Question

Let $$f(x)=\\begin{cases}mx + b & \\text{if } x \lt 2 \\\\ x^{2} & \\text{if } x \\geq 2 \\end{cases}$$ Determine $$m$$ and $$b$$ so that $$f$$ is differentiable everywhere.

Answer

**step1 Understand the conditions for differentiability**

For a piecewise function to be differentiable everywhere, two main conditions must be met at the point where the definition of the function changes. First, the function must be continuous at that point. Second, the left-hand derivative and the right-hand derivative must be equal at that point. In this problem, the function changes its definition at $$x=2$$.

**step2 Apply the continuity condition at x = 2**

For the function $$f(x)$$ to be continuous at $$x=2$$, the left-hand limit must equal the right-hand limit, and both must equal the function value at $$x=2$$.

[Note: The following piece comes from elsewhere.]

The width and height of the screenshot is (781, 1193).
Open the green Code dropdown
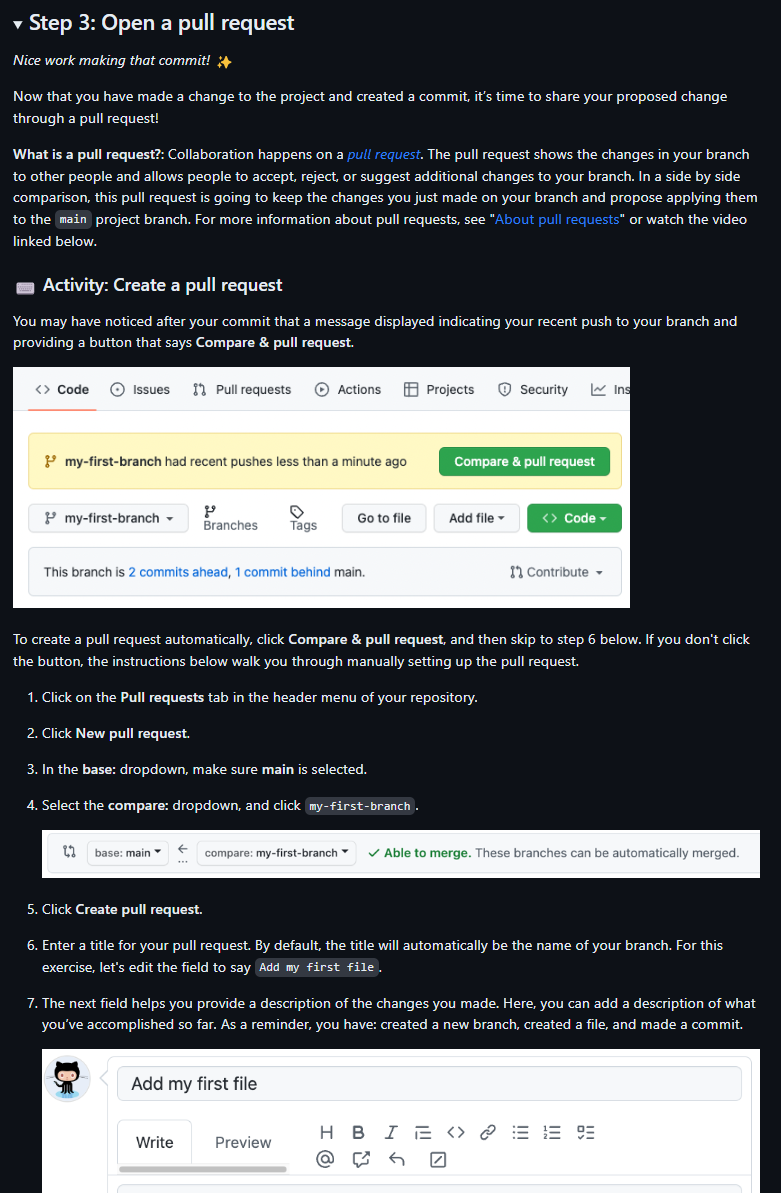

The left-hand limit is found using the expression for $$x < 2$$:

$$\lim_{x \to 2^-} f(x) = \lim_{x \to 2^-} (mx + b) = m(2) + b = 2m + b$$

The right-hand limit is found using the expression for $$x \geq 2$$:

$$\lim_{x \to 2^+} f(x) = \lim_{x \to 2^+} (x^2) = 2^2 = 4$$

The function value at $$x=2$$ is:

$$f(2) = 2^2 = 4$$

For continuity, these values must be equal. Therefore, we set up our first equation:

$$2m + b = 4$$

**step3 Apply the differentiability condition at x = 2**

For the function $$f(x)$$ to be differentiable at $$x=2$$, the derivative from the left must equal the derivative from the right. First, we find the derivative of each piece of the function.

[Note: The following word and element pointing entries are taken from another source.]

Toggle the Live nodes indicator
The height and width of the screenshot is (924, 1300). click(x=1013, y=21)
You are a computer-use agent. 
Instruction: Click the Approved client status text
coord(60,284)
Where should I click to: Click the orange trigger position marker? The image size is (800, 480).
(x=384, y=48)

For $$x < 2$$, the derivative of $$f(x) = mx + b$$ is:

$$f'(x) = m$$

For $$x > 2$$, the derivative of $$f(x) = x^2$$ is:

$$f'(x) = 2x$$

Now, we evaluate these derivatives at $$x=2$$.

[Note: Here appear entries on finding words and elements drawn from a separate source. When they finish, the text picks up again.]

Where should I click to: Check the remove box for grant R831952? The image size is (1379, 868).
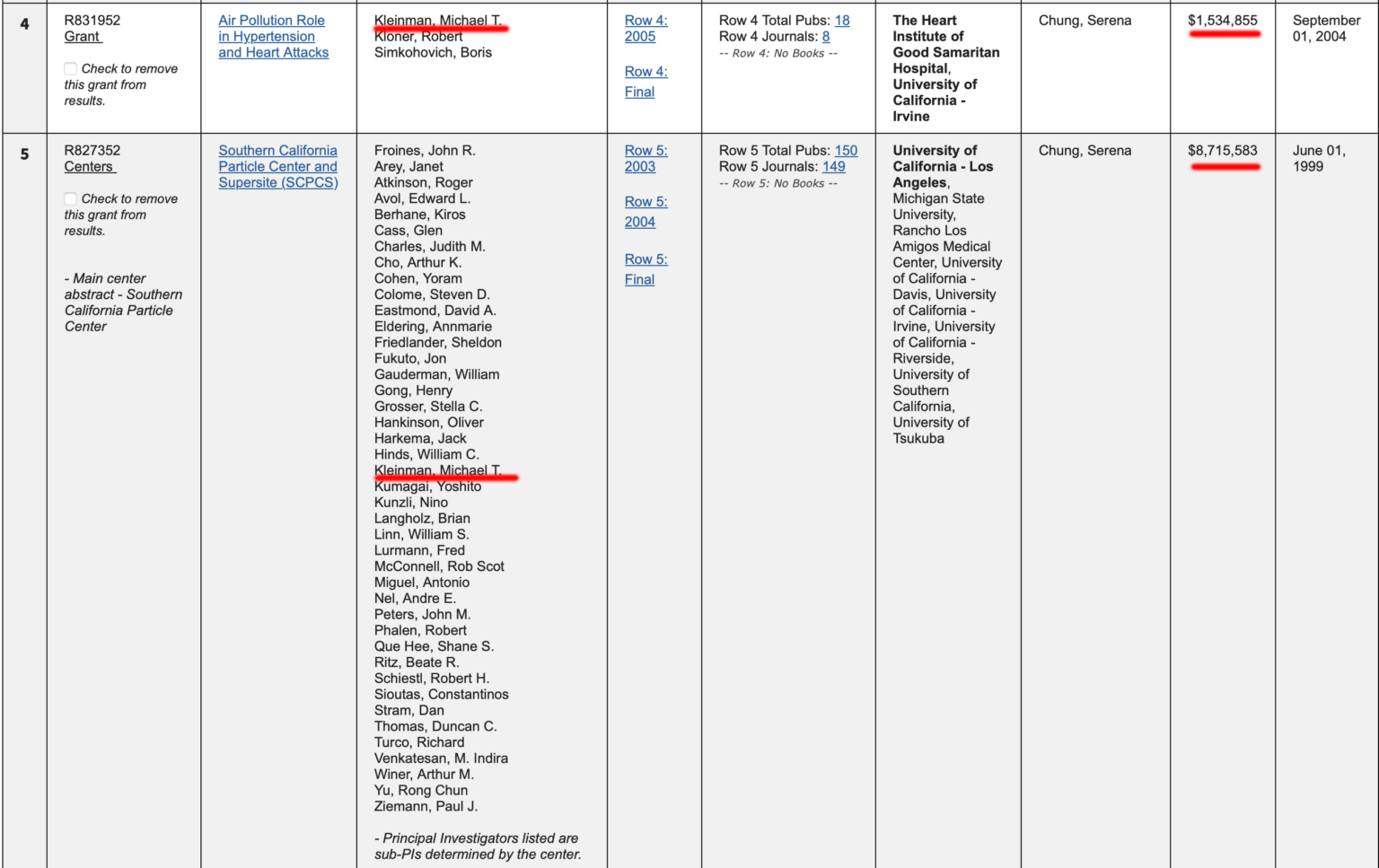(70, 68)
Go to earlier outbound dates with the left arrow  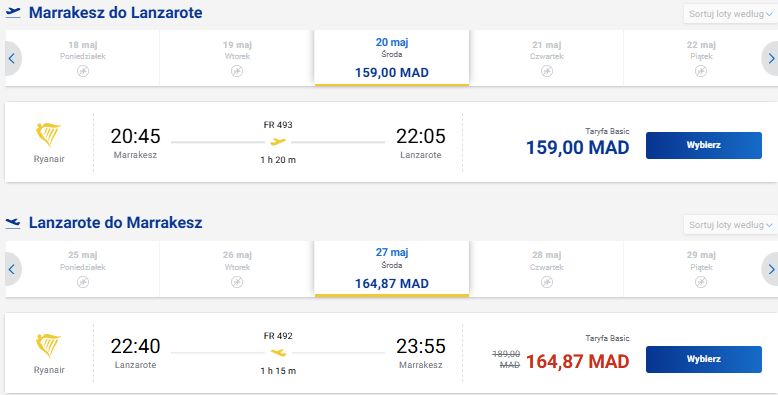[x=12, y=59]
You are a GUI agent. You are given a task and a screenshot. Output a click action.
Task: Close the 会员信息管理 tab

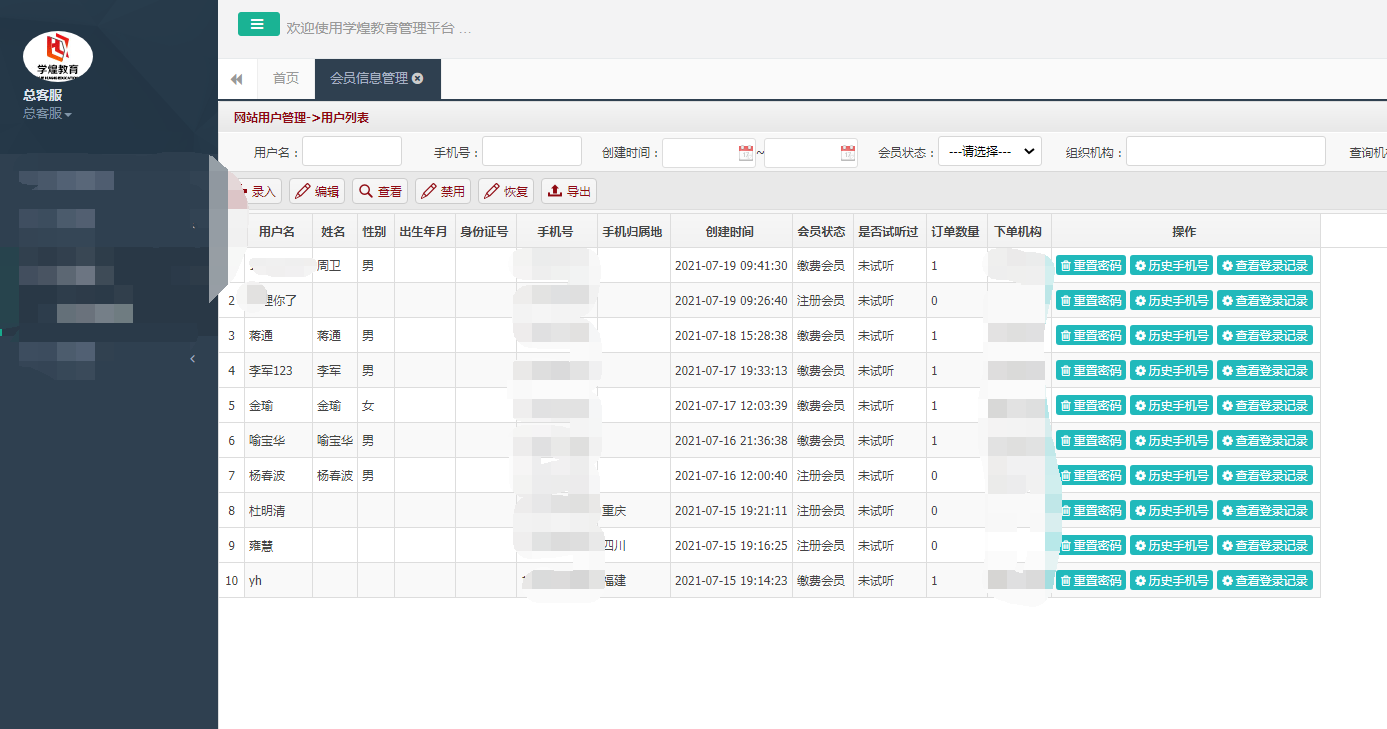coord(418,78)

The left-hand derivative at $$x=2$$ is:

$$\lim_{x \to 2^-} f'(x) = m$$

The right-hand derivative at $$x=2$$ is:

$$\lim_{x \to 2^+} f'(x) = 2(2) = 4$$

For differentiability, these derivatives must be equal. This gives us our second equation:

$$m = 4$$

**step4 Solve the system of equations for m and b**

We now have a system of two linear equations:

$$1) \quad 2m + b = 4$$

$$2) \quad m = 4$$

Substitute the value of $$m$$ from equation (2) into equation (1):

$$2(4) + b = 4$$

Simplify the equation:

$$8 + b = 4$$

Solve for $$b$$:

$$b = 4 - 8$$

$$b = -4$$

Thus, the values that make the function differentiable everywhere are $$m=4$$ and $$b=-4$$.

Alternative answer

Answer: m = 4 and b = -4 Explain
This is a question about making a function "smooth" and "connected" everywhere, especially at the point where its definition changes. The solving step is:

First, for the function to be connected (we call this "continuous") at x = 2, where the rule changes, the value of the first rule ($mx + b$) must be the same as the value of the second rule ($x^2$) when x is 2.
So, we plug in 2 for x in both parts:
For the first part: $m(2) + b = 2m + b$
For the second part: $2^2 = 4$
For them to be connected, these two must be equal: $2m + b = 4$. This is our first matching rule!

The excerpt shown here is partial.